Later I made myself comfortable on the living room couch and did a spell of writing, putting that aside after about an hour to go on with reading A Lesson Before Dying, by Ernest J. Gaines. A friend of mine who has read all his books had told me she thinks he should be much better known than he is, and after only 46 pages I agreed with her wholeheartedly. – but that is a subject for another day.
Later, making up for getting up early, I took a nap, right in the middle of the day, right there on the couch. When I woke up, David and I read side by side and talked about what we were reading and had a few pretzels, and then I fixed supper for us, still in my robe.
After supper, David decided to out for a while, and I had the only modern part of my lazy day, reading e-mail, but when that was finished I went back to my book, finishing the last page – for real – just as David was walking in the front door.
Okay, watching a movie on DVD is fairly modern, I guess, but the movie was the perfecting ending to my day of writing and reading. “Liberal Arts” has several bookstore scenes (two different bookstores, one in New York and one in Gambier, Ohio); all through the movie characters are reading and discussing books (one I recognized by its cover, although the title and author name were not spoken aloud or shown on screen); and quite a long sequence of the movie has two of the characters composing and handwriting letters on paper to each other, letters sent through the mail and drawn eagerly from envelopes to be read and re-read. The final bookstore scene in New York is rather a paean to books, as two characters sit on the floor between rows of shelves, books piled on the floor around them. It isn’t entirely a “bookshop movie,” but I’d definitely mention it in that context were I writing again of my best-beloved genre.

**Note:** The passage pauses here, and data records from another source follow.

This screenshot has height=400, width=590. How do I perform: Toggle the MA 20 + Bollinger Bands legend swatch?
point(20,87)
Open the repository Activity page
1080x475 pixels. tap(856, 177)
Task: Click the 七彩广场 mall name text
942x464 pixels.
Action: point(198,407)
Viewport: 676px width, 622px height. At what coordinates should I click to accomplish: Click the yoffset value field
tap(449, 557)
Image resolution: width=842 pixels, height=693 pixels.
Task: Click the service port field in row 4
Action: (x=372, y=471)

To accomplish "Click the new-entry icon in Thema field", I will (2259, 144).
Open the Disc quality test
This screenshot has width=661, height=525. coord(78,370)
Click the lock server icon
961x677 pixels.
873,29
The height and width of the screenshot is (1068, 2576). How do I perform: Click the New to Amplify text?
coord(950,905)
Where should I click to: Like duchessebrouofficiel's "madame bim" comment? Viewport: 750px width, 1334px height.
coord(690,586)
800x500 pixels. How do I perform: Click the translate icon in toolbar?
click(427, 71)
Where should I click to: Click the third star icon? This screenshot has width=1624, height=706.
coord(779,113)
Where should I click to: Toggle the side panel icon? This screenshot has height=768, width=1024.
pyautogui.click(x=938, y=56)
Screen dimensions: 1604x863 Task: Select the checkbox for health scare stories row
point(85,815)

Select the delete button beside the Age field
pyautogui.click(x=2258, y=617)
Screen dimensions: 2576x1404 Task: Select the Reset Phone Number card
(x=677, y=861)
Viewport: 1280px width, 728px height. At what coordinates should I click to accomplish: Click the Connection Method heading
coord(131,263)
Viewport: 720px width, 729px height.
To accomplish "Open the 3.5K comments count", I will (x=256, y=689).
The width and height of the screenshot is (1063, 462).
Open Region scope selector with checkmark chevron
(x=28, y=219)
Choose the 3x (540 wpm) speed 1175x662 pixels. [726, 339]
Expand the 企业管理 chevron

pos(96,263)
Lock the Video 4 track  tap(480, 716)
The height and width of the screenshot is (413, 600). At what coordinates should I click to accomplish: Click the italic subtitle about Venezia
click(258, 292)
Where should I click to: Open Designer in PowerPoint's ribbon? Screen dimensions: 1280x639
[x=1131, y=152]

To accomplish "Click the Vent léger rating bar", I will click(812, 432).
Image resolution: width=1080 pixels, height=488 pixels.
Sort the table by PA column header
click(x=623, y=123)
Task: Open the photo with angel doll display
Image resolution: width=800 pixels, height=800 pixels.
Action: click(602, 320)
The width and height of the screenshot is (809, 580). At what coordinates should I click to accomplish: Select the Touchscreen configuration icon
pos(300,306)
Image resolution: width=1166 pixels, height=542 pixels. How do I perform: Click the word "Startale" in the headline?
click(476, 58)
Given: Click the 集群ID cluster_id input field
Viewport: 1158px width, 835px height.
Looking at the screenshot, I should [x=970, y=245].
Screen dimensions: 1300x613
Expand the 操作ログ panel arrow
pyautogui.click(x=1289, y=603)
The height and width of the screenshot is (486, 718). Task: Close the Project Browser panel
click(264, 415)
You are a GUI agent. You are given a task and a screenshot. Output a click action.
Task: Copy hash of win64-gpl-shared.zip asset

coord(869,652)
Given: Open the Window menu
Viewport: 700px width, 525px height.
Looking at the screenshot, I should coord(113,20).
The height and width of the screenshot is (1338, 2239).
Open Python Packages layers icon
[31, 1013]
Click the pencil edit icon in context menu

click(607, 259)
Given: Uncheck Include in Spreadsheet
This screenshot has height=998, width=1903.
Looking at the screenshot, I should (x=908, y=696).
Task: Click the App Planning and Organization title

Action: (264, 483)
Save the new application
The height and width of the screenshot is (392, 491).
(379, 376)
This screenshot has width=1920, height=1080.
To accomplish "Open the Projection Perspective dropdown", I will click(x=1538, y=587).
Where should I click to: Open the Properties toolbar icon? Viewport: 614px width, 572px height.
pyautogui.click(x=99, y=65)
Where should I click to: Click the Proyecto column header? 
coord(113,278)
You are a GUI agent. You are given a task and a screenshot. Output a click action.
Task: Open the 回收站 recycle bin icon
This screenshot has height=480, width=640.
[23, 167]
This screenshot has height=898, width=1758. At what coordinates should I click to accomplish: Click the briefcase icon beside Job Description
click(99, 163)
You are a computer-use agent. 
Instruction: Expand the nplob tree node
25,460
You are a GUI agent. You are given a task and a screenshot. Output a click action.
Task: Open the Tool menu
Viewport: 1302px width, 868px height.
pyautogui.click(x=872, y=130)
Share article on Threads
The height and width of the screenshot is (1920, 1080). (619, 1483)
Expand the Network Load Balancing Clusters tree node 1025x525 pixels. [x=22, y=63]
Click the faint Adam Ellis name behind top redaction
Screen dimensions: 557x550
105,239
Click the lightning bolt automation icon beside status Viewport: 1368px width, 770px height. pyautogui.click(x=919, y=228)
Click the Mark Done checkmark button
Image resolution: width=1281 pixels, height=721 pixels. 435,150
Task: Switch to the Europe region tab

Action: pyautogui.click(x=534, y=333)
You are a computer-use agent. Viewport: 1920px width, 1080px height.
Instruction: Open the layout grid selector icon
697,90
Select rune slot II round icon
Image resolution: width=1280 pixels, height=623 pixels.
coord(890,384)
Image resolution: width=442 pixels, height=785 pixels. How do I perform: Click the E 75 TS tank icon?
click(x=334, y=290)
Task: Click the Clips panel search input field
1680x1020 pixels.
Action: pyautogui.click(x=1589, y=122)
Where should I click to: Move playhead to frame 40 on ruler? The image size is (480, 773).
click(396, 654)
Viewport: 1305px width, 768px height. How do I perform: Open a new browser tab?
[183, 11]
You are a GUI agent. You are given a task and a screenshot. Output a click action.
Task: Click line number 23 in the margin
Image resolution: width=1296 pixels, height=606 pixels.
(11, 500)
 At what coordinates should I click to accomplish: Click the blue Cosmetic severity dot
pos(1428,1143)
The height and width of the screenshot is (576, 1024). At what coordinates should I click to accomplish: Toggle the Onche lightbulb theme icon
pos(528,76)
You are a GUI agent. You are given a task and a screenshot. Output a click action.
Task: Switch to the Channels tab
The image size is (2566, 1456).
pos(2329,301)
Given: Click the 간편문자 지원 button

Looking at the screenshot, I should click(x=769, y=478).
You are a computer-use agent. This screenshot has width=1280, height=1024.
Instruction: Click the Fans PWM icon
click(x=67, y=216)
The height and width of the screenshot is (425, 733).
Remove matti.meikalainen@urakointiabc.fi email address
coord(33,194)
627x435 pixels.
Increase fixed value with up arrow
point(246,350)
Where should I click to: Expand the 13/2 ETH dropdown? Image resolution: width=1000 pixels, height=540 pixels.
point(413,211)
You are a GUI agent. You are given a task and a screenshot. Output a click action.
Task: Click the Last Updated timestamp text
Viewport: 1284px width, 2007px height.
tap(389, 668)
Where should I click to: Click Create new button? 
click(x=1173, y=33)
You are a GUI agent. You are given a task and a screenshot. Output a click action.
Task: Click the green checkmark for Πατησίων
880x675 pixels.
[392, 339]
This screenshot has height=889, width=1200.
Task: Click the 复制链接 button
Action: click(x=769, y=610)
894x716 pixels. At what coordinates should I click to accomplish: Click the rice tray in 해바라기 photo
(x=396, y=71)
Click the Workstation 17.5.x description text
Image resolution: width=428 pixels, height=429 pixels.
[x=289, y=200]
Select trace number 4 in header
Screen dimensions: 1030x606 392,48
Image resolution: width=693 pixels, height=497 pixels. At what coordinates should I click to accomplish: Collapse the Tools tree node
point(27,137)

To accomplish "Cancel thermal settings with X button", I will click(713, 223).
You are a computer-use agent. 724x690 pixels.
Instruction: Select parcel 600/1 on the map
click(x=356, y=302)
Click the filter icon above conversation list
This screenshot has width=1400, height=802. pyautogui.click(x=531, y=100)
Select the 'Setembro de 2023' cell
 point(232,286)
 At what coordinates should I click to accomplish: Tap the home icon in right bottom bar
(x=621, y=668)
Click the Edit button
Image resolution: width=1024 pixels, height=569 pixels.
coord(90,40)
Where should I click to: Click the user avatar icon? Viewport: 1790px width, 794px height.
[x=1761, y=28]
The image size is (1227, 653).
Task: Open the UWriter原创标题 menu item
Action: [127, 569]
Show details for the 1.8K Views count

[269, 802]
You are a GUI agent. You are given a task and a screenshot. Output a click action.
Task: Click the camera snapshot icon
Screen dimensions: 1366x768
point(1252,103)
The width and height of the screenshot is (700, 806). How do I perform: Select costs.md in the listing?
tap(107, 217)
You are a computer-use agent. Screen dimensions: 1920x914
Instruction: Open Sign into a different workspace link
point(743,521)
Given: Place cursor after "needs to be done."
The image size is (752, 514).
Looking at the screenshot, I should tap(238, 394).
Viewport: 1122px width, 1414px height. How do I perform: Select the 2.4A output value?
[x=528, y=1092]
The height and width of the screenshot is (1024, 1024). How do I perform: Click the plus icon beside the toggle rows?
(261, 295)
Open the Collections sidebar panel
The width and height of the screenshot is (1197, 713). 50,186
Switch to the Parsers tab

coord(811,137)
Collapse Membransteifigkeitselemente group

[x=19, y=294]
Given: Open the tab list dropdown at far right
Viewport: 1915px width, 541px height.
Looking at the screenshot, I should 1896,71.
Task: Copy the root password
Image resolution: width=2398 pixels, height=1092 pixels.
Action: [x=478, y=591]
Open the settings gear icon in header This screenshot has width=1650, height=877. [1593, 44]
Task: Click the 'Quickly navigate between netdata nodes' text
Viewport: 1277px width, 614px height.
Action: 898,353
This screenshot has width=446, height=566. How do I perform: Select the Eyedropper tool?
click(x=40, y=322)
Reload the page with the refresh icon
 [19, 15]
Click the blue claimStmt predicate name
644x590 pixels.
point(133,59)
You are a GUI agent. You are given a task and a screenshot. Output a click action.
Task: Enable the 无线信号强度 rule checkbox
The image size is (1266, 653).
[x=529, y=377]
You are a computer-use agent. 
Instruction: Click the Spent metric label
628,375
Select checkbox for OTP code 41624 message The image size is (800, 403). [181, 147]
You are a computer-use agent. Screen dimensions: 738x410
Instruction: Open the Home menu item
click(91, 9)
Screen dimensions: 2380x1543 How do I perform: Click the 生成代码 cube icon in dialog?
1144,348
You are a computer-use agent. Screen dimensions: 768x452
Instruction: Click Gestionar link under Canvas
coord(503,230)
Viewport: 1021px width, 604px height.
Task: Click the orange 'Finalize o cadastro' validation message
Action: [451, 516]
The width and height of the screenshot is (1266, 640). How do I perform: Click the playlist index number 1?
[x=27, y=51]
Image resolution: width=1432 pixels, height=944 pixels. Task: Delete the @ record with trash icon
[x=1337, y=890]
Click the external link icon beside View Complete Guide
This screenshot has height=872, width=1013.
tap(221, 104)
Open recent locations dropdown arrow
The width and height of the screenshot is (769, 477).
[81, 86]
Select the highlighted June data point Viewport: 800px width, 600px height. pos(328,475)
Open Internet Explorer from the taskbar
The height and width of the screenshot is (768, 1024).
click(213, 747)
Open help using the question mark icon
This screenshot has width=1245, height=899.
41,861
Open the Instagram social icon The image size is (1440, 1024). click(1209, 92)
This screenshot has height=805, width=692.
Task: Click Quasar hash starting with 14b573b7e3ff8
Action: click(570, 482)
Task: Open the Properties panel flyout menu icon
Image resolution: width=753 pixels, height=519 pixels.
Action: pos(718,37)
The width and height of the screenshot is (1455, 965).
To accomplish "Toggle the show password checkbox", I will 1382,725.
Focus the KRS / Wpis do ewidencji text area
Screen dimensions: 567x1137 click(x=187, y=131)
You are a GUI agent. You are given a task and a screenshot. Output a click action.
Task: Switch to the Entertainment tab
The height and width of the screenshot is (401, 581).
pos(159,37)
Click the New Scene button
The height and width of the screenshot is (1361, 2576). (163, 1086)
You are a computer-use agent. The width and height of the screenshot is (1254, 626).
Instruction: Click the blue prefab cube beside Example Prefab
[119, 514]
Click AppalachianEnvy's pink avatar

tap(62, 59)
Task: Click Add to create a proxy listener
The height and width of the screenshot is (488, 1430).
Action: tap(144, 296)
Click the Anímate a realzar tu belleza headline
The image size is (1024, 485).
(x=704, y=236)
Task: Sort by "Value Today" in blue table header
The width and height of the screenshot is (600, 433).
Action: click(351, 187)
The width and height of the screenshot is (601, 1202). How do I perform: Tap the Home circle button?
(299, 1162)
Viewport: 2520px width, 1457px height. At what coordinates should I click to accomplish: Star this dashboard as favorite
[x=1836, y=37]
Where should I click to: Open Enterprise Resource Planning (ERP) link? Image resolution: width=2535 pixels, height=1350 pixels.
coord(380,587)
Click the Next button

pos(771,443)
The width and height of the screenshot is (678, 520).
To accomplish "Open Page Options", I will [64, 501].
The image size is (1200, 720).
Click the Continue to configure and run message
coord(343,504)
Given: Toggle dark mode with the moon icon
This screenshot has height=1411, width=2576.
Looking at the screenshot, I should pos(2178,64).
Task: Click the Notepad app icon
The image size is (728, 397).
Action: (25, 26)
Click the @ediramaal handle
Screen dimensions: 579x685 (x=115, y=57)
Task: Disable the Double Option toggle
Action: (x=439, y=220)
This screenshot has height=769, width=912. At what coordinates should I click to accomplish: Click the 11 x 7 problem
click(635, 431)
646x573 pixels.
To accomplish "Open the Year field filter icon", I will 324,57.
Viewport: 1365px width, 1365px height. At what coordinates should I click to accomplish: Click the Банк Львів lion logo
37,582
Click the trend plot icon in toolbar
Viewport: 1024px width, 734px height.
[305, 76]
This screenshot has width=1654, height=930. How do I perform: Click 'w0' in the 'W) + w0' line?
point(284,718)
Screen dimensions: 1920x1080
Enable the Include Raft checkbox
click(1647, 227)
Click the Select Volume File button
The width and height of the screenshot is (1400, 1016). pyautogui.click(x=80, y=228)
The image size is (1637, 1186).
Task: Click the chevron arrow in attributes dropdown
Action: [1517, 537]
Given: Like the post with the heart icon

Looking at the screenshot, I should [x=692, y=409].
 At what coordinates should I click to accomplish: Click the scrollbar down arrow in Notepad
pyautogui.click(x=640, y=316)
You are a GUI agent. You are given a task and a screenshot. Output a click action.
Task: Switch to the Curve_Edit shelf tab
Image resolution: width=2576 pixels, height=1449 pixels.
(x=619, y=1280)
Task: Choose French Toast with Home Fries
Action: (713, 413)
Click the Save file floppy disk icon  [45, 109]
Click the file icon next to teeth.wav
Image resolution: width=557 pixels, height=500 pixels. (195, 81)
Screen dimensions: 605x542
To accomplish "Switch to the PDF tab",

|Hazy orchard with fog beginning to thin|
It was still raining this morning -- the world white with mist and fog and sparkling with raindrops -- but we are not lazy today. The world is calling us out into it!
|More melting snow|
P.S. A note in French, handwritten inside a beautiful notecard featuring a photograph of a round barn, awaited me at the post office, along with two review copies of new books. I love the post office! I love real letters and real books!
P.P.S. The other exhibit, I found out online, is at the History Center in Traverse City, the place I will always, as long as I live, call the old library. We'll go there on our next trip to town.